Now that we have the squared term by itself, we can get rid of the square by taking the square root of both sides. Remember, when you take the square root of both sides in an equation, you need to think about both the positive and negative answers!
$\sqrt{(x+2)^2} = \pm\sqrt{12}$
$x+2 = \pm\sqrt{12}$

Next, we need to simplify $\sqrt{12}$. We can think of 12 as $4 \times 3$. Since 4 is a perfect square, we can take its square root out:
$\sqrt{12} = \sqrt{4 \times 3} = \sqrt{4} \times \sqrt{3} = 2\sqrt{3}$

So now our equation looks like this:
$x+2 = \pm 2\sqrt{3}$

Finally, to get 'x' all alone, we just need to subtract 2 from both sides:
$x = -2 \pm 2\sqrt{3}$

This gives us two solutions: $x = -2 + 2\sqrt{3}$ and $x = -2 - 2\sqrt{3}$.

Alternative answer

Answer:
$x = -2 \pm 2\sqrt{3}$ Explain
This is a question about <the square root property and simplifying square roots> . The solving step is:

Hi everyone! I'm Emily Chen, and I love solving math problems!

This problem asks us to solve $3(x+2)^2 = 36$. It's like finding a mystery number 'x'!

First, we want to get the part that's being squared, which is $(x+2)^2$, all by itself on one side.
1. We see that $(x+2)^2$ is being multiplied by 3. So, to undo that, we can divide both sides of the equation by 3.
$3(x+2)^2 = 36$
Divide by 3:
$(x+2)^2 = 12$

Next, since we have something squared equal to a number, we can find what that "something" is by taking the square root of both sides.
2. Remember, when you take the square root of a number, it can be a positive or a negative answer!
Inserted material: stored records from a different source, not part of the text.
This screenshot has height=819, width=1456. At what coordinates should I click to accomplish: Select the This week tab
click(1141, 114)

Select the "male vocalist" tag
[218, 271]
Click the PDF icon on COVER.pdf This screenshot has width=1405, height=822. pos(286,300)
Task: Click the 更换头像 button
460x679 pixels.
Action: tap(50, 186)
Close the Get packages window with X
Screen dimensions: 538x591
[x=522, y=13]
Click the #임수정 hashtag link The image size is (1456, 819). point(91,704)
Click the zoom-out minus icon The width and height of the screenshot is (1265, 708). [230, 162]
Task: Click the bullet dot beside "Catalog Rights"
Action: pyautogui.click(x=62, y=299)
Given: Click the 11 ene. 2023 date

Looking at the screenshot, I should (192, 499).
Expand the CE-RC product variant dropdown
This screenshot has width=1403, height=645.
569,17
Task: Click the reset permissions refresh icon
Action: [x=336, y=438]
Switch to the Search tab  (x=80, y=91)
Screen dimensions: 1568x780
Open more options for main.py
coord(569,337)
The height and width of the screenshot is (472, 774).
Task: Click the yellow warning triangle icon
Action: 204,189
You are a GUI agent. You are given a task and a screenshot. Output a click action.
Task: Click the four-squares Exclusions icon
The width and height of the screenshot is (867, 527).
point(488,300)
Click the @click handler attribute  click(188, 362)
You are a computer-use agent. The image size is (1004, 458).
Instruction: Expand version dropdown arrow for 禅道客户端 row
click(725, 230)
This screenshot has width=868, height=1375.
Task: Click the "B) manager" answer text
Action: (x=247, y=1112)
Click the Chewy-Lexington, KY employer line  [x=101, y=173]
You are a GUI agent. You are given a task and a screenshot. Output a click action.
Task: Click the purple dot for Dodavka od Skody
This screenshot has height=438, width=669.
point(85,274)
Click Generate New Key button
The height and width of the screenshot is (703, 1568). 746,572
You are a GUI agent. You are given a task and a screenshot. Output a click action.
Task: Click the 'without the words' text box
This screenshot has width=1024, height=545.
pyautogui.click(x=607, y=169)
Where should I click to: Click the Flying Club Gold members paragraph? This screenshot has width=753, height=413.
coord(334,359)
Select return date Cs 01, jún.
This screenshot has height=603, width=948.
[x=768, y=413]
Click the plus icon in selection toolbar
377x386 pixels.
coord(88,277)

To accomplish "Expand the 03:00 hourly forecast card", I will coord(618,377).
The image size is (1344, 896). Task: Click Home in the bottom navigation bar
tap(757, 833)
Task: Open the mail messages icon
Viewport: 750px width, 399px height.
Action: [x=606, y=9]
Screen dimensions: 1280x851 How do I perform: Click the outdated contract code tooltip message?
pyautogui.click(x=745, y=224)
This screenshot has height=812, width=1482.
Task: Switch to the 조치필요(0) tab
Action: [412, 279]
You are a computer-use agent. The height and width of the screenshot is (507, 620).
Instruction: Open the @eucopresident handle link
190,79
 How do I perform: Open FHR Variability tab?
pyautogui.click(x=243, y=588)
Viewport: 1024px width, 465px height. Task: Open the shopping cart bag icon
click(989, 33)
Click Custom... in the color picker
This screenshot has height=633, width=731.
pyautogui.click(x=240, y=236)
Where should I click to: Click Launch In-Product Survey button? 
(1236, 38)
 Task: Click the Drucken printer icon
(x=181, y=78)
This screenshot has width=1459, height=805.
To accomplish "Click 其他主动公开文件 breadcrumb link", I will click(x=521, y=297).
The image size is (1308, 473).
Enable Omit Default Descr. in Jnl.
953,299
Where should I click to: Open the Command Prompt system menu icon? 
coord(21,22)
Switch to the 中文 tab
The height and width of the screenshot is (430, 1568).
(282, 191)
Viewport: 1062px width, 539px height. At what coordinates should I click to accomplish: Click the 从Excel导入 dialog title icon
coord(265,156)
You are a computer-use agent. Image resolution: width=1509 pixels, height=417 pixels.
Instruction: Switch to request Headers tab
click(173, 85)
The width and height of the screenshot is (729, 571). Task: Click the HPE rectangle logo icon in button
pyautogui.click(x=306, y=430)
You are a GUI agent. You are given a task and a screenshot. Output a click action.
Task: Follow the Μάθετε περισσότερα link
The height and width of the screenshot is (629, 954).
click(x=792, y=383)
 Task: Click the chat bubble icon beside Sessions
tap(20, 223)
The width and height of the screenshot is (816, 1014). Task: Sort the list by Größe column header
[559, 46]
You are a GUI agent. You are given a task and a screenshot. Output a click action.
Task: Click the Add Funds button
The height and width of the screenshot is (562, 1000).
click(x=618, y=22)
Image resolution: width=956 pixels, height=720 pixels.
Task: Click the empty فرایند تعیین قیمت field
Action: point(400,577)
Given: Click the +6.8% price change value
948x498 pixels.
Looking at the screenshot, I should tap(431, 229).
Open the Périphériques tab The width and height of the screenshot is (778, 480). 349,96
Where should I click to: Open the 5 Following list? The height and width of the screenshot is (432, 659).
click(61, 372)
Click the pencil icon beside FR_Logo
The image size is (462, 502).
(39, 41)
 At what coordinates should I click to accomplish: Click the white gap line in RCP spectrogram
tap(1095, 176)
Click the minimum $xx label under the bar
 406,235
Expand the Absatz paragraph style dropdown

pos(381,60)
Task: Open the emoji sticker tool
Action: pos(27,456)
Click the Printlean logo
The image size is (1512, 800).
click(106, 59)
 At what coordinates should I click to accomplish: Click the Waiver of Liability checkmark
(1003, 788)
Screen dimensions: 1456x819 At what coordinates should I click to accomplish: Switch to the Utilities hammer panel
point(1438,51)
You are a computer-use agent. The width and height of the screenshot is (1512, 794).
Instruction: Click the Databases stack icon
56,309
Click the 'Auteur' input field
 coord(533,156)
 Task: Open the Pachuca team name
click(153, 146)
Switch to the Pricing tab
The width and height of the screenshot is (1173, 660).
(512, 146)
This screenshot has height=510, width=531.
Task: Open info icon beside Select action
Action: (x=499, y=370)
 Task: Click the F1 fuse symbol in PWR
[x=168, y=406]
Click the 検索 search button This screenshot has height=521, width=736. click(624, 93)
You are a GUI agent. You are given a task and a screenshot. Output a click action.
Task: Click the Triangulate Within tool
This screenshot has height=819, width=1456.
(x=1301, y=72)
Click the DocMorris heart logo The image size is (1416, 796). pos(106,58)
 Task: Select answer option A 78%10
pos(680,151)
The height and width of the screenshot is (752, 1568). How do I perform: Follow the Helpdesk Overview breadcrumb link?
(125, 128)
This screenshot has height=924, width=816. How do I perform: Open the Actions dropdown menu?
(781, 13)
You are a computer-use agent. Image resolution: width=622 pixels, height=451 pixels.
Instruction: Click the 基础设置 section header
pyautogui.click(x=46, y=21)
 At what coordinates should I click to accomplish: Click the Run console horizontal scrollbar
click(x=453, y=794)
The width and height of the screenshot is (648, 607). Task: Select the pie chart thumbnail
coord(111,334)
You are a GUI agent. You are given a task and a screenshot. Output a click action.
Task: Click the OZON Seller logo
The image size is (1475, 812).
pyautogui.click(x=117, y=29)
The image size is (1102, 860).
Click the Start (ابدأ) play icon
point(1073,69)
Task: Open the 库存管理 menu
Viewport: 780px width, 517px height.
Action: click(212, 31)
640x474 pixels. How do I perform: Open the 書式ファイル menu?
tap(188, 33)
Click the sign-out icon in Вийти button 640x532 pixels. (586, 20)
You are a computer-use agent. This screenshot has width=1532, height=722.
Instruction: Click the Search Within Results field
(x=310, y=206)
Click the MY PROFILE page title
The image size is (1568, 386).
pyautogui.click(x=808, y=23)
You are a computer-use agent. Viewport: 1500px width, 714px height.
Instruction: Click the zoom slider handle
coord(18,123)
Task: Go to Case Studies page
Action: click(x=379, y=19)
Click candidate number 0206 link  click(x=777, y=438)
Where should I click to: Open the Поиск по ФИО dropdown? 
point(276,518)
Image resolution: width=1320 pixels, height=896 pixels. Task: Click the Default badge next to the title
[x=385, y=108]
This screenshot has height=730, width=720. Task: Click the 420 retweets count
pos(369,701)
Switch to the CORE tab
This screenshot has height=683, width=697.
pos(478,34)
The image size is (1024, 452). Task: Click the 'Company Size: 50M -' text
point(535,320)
For example, $2 \times 2 = 4$ and $(-2) \times (-2) = 4$. So, we write $\pm$.
$x+2 = \pm\sqrt{12}$

Now, we need to simplify the square root of 12.
3. We think about what perfect square numbers can be multiplied to make 12. I know $4 \times 3 = 12$, and 4 is a perfect square!
$\sqrt{12} = \sqrt{4 \times 3} = \sqrt{4} \times \sqrt{3} = 2\sqrt{3}$
So now we have:
$x+2 = \pm 2\sqrt{3}$

Finally, we just need to get 'x' all by itself.
4. We have $x+2$. To get 'x' alone, we subtract 2 from both sides.
$x = -2 \pm 2\sqrt{3}$

So, our two answers are $x = -2 + 2\sqrt{3}$ and $x = -2 - 2\sqrt{3}$.

Alternative answer

Answer: x = -2 ± 2√3 Explain
This is a question about solving equations by undoing operations and using the square root property . The solving step is:

First, we want to get the part with the square all by itself.
1. The equation is `3(x+2)^2 = 36`.
2. We have `3` multiplied by `(x+2)^2`. To get rid of the `3`, we divide both sides by `3`.
`3(x+2)^2 / 3 = 36 / 3`
This simplifies to `(x+2)^2 = 12`.

Next, we need to get rid of the "square" part.
3. To undo a square, we take the square root of both sides. Remember, when you take the square root in an equation, there are always two possibilities: a positive root and a negative root!
`√(x+2)^2 = ±√12`
This gives us `x+2 = ±√12`.

Finally, we need to simplify the square root and get `x` by itself.
4. Let's simplify `√12`. I know that `12` can be written as `4 * 3`, and `4` is a perfect square!
`√12 = √(4 * 3) = √4 * √3 = 2√3`.
5. So, our equation becomes `x+2 = ±2√3`.
6. To get `x` all alone, we just subtract `2` from both sides.
`x = -2 ± 2√3`.